Both antidepressants and Cognitive Behavioral Therapy have been shown to be equally helpful for the symptoms of depression, however, the normal lifetime course of Depression is to have recurrent episodes. However, Depression can also be treated by focusing on different aspects of improving relationships and beliefs in self-efficacy, without medication and without focusing on Depressive symptoms or Depressive behaviors. These interventions also may have more long lasting benefits in preventing future relapses as well.

Almost half of people diagnosed with Bipolar continue to be disabled even when symptoms have completely resolved. By changing the way in which family members interact and communicate, a person with Bipolar Disorder can drastically reduce the number of mood episodes and hospitalizations in the long term, which makes a huge difference in whether or not a person is chronically disabled due to Bipolar Disorder, or lives a full and unimpaired life.
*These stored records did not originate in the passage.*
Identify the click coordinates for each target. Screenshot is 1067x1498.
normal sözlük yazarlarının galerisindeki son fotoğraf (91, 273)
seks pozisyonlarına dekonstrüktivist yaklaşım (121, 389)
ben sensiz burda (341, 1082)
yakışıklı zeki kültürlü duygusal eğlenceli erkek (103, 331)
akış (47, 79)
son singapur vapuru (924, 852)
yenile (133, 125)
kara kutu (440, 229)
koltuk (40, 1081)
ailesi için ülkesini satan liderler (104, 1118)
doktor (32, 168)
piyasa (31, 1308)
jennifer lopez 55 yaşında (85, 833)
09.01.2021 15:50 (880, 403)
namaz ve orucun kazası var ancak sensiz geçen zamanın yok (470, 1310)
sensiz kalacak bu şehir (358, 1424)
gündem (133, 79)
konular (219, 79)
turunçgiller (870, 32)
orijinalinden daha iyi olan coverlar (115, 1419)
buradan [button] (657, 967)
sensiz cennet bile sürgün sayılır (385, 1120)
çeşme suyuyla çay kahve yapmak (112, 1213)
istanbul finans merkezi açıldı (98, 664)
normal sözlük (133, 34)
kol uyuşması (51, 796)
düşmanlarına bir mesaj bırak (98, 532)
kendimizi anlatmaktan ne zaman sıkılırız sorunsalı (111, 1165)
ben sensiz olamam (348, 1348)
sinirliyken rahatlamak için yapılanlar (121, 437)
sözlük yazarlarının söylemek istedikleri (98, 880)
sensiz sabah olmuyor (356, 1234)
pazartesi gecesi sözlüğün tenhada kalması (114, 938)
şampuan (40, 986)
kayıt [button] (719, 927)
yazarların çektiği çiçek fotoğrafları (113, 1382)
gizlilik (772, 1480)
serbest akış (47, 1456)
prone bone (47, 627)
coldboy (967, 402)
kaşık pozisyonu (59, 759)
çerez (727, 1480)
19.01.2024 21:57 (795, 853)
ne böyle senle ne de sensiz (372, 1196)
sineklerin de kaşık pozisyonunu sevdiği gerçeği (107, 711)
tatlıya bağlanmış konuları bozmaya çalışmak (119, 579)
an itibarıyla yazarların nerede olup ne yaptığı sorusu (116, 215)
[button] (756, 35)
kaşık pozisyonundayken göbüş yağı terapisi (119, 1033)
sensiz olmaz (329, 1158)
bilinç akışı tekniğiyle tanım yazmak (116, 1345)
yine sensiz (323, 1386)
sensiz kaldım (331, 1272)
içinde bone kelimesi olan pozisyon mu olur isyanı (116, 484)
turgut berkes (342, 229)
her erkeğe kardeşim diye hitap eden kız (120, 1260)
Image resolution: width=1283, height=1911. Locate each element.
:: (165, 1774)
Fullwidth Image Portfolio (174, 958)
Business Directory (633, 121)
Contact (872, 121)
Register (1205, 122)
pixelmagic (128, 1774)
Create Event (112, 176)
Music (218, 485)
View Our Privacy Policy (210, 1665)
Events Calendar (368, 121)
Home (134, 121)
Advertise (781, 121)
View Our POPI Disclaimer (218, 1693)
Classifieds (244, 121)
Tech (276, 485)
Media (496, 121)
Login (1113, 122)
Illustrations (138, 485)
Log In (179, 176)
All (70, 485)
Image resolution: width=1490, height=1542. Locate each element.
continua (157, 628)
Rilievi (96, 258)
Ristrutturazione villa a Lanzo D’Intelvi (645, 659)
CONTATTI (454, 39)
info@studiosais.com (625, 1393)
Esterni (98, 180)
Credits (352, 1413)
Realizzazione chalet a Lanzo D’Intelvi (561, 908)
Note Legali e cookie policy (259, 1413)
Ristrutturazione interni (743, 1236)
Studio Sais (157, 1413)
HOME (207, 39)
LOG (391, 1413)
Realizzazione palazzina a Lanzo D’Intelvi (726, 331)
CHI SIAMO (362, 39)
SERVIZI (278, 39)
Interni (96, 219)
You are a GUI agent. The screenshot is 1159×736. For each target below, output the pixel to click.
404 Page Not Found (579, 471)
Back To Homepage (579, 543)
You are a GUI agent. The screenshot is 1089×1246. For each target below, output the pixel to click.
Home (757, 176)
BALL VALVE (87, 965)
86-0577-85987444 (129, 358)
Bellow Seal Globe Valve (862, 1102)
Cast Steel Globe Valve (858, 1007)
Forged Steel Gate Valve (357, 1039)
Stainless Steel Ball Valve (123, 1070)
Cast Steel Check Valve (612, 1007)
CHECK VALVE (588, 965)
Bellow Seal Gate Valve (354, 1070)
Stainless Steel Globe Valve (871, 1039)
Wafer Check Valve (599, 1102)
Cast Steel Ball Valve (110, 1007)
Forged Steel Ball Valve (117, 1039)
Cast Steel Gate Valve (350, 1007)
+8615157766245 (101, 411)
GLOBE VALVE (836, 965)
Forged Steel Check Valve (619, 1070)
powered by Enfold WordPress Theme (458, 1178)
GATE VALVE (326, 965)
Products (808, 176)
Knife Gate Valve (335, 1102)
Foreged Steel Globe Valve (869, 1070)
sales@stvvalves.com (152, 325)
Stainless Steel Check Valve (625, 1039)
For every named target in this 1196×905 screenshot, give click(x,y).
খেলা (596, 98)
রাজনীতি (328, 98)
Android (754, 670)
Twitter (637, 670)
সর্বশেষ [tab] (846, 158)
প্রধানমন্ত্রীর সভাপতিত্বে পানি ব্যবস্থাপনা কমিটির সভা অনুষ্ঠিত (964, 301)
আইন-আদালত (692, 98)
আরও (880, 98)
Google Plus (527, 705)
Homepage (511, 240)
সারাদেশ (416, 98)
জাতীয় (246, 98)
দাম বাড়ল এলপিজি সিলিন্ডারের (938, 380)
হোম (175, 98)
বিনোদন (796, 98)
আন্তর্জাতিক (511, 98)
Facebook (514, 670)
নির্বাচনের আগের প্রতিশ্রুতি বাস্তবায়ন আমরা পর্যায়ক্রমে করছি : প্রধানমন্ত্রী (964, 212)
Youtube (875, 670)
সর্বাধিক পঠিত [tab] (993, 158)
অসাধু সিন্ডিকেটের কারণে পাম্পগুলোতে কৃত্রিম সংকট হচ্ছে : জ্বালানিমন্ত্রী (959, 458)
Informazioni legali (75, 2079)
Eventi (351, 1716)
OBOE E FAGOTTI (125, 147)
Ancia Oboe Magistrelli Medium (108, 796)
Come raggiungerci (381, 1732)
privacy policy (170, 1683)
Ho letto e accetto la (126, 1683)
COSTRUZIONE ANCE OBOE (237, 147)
This ties into the second part of the confusion regarding the meaning of mental health – the word “health” is sometimes defined as the absence of illness, especially in the medical context – but it isn’t. Being healthy is so much more than not being sick. Healthiness is a whole state of being where personal growth, wellbeing, relationships, connectedness, and authenticity are experienced and sustained. The absence of illness can be the same as health. But it can also be the state of no longer being ill while still being chronically unhealthy. Imagine that there’s two high risk patients who recently had a heart attack and they both successfully had a stent placed by their Cardiologist. They are both now improved in terms of their health. But there’s a different outcome for the person who otherwise makes no change in his lifestyle after the procedure, versus the other patient who then goes on to quit smoking, starts exercising, changes his diet, loses weight while also focusing on his mental wellbeing. The former is no longer “sick” thanks to the marvels of modern medicine, but still has all the unhealthy risk factors that got him to the point where he had his first heart attack, and statistically is more likely to have another. The latter is moving towards health through a process of growth and wellbeing, and is not only decreasing his future risks, but is simultaneously living a more gratifying life.

So I’d like for the terms “mental health” and “mental healthiness” to mean the same thing, it’s just that the term “mental health” is interpreted in ways that distort its direct meaning. Those distortions may confuse us to think that we don’t need to work on our mental health because we don’t have mental illness. Or, when we are suffering from mental illness it may make us settle for a goal of not being sick, though we may still be unhealthy. However, when we work towards the higher goal of achieving mental healthiness, rather than just focusing on fixing problems or maintaining stability, not only do we actually achieve better results, we are also able to have greater happiness, experience better physical and mental wellbeing in the process, and maybe even live longer. In addition, when we see illness as part of the spectrum of our shared human experience, then we are more likely to be inclusive and compassionate to those that are presently suffering, knowing that there is more that we have in common than there are differences between us. Lastly, by shifting the focus away from individuals, and instead to our dynamic state of health, we also separate illness from identity – creating distance from depersonalizing labels like Schizophrenics, Alcoholics, or Psychos. Perhaps this kind of change in language and perspective would do more to help end the stigma against mental illness than trying to educate “them” about “us.” Sound appealing? I believe it’s something we can all learn and achieve if we are willing to change our minds about “mental health” so that it does mean the same thing as “mental healthiness.”